Coreia do Norte e do Sul foram por séculos uma única nação, com a mesma história, cultura, etnia e idioma. Mas, atualmente, são separadas por uma das fronteiras mais impenetráveis do mundo: a zona desmilitarizada do paralelo 38 — local patrulhado por soldados de ambos os lados desde 1953, quando foi assinado o acordo de cessar-fogo. Essa divisão é um resquício da Segunda Guerra Mundial. Maurício Dias, metre em relações internacionais e pesquisador associado da Coordenadoria de Estudos da Ásia da Universidade Federal de Pernambuco (CEÁSIA-UFPE), explica que esse conflito que perdura até hoje é resultado de um contexto regional e internacional criado pelas disputas hegemônicas entre os Estados Unidos e a União Soviética no pós-Segunda Guerra Mundial e no início da Guerra Fria. A península da Coreia era uma só até 1945 e era colonizada pelo Japão. Ele relembra que essa separação foi uma "linha arbitrária proposta pelos Estados Unidos e acatada pela União Soviética, separando, portanto, uma península, sem que nenhum cidadão coreano fosse contatado sobre essa questão". Para Dias, a curto prazo, é utópico pensar que as duas Coreias possam se unificar.

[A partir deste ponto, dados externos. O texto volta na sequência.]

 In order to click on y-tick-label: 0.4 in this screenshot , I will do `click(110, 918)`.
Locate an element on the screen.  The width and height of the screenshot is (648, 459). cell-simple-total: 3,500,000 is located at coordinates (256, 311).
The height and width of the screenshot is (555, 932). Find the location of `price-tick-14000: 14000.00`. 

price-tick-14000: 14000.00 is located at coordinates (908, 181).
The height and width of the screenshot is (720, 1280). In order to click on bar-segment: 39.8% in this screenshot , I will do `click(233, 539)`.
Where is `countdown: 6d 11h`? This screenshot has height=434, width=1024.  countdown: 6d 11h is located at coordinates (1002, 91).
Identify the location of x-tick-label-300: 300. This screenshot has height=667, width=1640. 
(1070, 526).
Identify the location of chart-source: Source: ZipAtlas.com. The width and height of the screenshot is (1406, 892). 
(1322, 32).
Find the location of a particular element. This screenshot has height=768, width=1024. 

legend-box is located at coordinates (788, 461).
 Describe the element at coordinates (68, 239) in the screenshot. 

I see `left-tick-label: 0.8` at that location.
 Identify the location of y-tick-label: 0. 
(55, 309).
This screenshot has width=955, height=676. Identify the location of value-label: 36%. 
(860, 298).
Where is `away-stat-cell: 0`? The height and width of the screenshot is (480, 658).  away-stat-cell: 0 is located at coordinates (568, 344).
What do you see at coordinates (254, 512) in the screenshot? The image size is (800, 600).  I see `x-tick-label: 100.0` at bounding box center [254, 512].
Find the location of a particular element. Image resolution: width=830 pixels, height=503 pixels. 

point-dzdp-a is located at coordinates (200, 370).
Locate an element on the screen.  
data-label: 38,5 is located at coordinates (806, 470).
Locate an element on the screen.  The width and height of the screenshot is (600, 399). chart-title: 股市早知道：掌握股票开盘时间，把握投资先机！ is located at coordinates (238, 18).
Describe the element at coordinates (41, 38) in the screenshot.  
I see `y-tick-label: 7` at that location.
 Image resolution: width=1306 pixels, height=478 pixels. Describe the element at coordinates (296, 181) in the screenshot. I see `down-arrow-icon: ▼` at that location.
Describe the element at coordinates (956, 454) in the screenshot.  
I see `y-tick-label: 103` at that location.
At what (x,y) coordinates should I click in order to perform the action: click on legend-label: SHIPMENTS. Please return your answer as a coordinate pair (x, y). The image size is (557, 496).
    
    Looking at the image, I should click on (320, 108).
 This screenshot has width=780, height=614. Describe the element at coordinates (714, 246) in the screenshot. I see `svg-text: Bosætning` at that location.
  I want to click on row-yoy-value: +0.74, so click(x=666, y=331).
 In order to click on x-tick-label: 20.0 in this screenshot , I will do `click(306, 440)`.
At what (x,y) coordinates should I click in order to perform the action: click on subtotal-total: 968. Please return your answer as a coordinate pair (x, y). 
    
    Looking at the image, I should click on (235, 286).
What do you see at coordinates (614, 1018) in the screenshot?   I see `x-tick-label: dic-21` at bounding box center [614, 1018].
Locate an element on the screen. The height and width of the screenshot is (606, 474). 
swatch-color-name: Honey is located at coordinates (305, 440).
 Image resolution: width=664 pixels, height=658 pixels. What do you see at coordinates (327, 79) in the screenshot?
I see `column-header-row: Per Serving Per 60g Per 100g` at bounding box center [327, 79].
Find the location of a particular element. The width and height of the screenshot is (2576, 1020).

O especialista enfatiza que essa decisão não partiu do povo coreano, que esteve unido por séculos. "A gente acaba tento a divisão de famílias, entes queridos e a dificuldade de retorno para uma vivência pacífica, de uma região que um dia foi uma só. E nisso é interessante a gente levar em consideração também que, com o tempo passando, as gerações mais novas da Coreia do Sul, que não sofreram diretamente, emocionalmente, com a divisão da Coreia, têm um interesse cada vez menor na unificação", pontua Dias. O paralelo 38 foi mais que uma divisão territorial, diz o especialista. Também teve impacto psicológico que promoveu novas identificações nacionais, distantes de uma unificação. Para além dessa criação, pensar a junção das Coreias "exigiria uma postura muito diplomática, muito flexível, pautada na reconciliação e na qual os interesses e as particularidades de ambas as Coreias deveriam ser levadas em consideração", o que seria algo muito difícil. "A gente tem uma discrepância de desenvolvimento econômico, por exemplo, muito grande. Então, uma unificação acaba se tornando algo distante. E, por fim, a gente tem que considerar os interesses e as influências dos Estados Unidos e da China, que muito provavelmente seriam contrárias", finaliza.